Alégria (prénom fictif). Traditionaliste, divorcée, trois enfants, résidante d’Outremont.

Je me considère comme une Sépharade traditionaliste. Mon budget me permet de payer un peu plus cher la viande casher, mais je n’ai aucune envie de payer quatre fois le prix de la viande non casher. Récemment, dans un magasin à grande surface montréalais, j’ai vu un gros steak non casher à 17 $ et, dans une boucherie casher, un petit morceau de steak, avec un grand os et plusieurs kilos de graisse, à 18 $. La viande casher ne se démarque pas toujours par sa qualité. Pour vous en rendre compte, vous n’avez qu’à comparer le prix d’un poulet non casher, nettoyé, propre et sans gras, avec celui d’un poulet casher, avec la peau et trois kilos de graisse. Le premier est vendu au quart du prix du second. Je comprends qu’un Juif orthodoxe s’abstienne de jeter un coup d’œil au comptoir des viandes non casher. Mais un Juif non religieux pourrait être très tenté. Dans le casher, le prix et la qualité laissent souvent à désirer. Cette réalité m’a contrainte à changer drastiquement mes habitudes alimentaires. Mes enfants se sont rapidement adaptés à celles-ci. Désormais, nous ne mangeons de la viande qu’exceptionnellement. Nous avons remplacé progressivement celle-ci par des mets à base de riz et de légumes, du saumon, de succulents burgers « Beyond Meat » végétariens… Pendant que les consommateurs de viande non casher mangent quasi gratuitement — constatez-le par vous-même en ouvrant une circulaire d’IGA ou de Provigo —, les consommateurs de viande casher continuent à être bernés par les distributeurs de celle-ci qui exercent un monopole sans faille sur ce marché de plus en plus lucratif.

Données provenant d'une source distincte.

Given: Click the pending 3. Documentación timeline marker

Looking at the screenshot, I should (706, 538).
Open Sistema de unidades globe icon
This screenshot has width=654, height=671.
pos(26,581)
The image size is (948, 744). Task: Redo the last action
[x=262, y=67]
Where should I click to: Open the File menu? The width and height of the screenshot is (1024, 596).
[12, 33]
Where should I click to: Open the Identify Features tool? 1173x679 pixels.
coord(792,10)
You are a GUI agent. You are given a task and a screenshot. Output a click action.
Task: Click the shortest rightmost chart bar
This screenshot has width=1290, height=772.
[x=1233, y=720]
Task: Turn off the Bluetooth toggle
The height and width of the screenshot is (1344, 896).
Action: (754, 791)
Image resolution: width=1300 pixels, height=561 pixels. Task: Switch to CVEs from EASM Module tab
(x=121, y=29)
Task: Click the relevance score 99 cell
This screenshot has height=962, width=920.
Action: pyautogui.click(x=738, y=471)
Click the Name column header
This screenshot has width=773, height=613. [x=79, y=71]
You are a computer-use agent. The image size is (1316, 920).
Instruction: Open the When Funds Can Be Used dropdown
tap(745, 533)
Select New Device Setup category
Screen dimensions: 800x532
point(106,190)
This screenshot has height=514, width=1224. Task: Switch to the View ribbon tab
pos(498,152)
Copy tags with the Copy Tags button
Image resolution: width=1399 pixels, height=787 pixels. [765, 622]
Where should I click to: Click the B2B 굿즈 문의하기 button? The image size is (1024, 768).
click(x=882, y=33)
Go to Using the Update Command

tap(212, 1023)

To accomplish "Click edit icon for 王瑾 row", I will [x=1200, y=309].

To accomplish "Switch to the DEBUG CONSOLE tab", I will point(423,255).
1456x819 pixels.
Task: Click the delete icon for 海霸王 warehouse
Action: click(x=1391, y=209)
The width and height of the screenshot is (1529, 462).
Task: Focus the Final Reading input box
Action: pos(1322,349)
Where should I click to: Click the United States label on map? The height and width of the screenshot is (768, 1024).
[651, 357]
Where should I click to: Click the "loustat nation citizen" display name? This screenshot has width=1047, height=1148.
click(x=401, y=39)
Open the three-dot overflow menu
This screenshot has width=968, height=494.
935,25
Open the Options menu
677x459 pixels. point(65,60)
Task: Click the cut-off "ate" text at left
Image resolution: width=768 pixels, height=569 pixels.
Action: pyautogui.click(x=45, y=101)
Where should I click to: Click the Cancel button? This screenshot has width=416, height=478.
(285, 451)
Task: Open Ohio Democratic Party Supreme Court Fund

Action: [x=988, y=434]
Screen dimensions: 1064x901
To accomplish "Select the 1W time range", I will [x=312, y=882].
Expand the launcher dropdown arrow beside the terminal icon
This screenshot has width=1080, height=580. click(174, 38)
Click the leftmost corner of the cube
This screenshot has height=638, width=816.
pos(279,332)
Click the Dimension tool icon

Simon (prénom fictif). Observant, marié, un enfant adulte (vivant à l’extérieur du foyer), résidant de l’Île-des-Sœurs.

Je suis un Juif observant. Je fais partie des très nombreux Juifs montréalais qui sont de plus en plus frustrés par la hausse vertigineuse des prix de la viande casher. Par ailleurs, en dépit de son prix indécent, la qualité de cette viande laisse parfois à désirer. Je suis prêt à payer un peu plus cher celle-ci, mais à condition que son prix soit justifié. Récemment, j’ai acheté deux rouleaux de schnitzel de dinde casher dans deux supermarchés. La différence de prix entre les deux établissements était de 5 $ le kilogramme. C’est offusquant! Nombreux sont ceux dans notre communauté qui ont perdu la foi en la viande casher. Montrez-moi où dans la Halakha (loi juive) il est écrit que les responsables de la cacherout peuvent abuser sans ambages des consommateurs de celle-ci? Avec tout le respect que je dois au Vaad Ha’ir, je tiens à rappeler aux dirigeants de cette institution que ce sont eux qui doivent desservir la communauté juive, et non le contraire. La frustration est énorme. Le silence abyssal dans lequel se cantonnent les leaders de notre communauté chaque fois qu’on aborde la question des prix de la cacherout est consternant.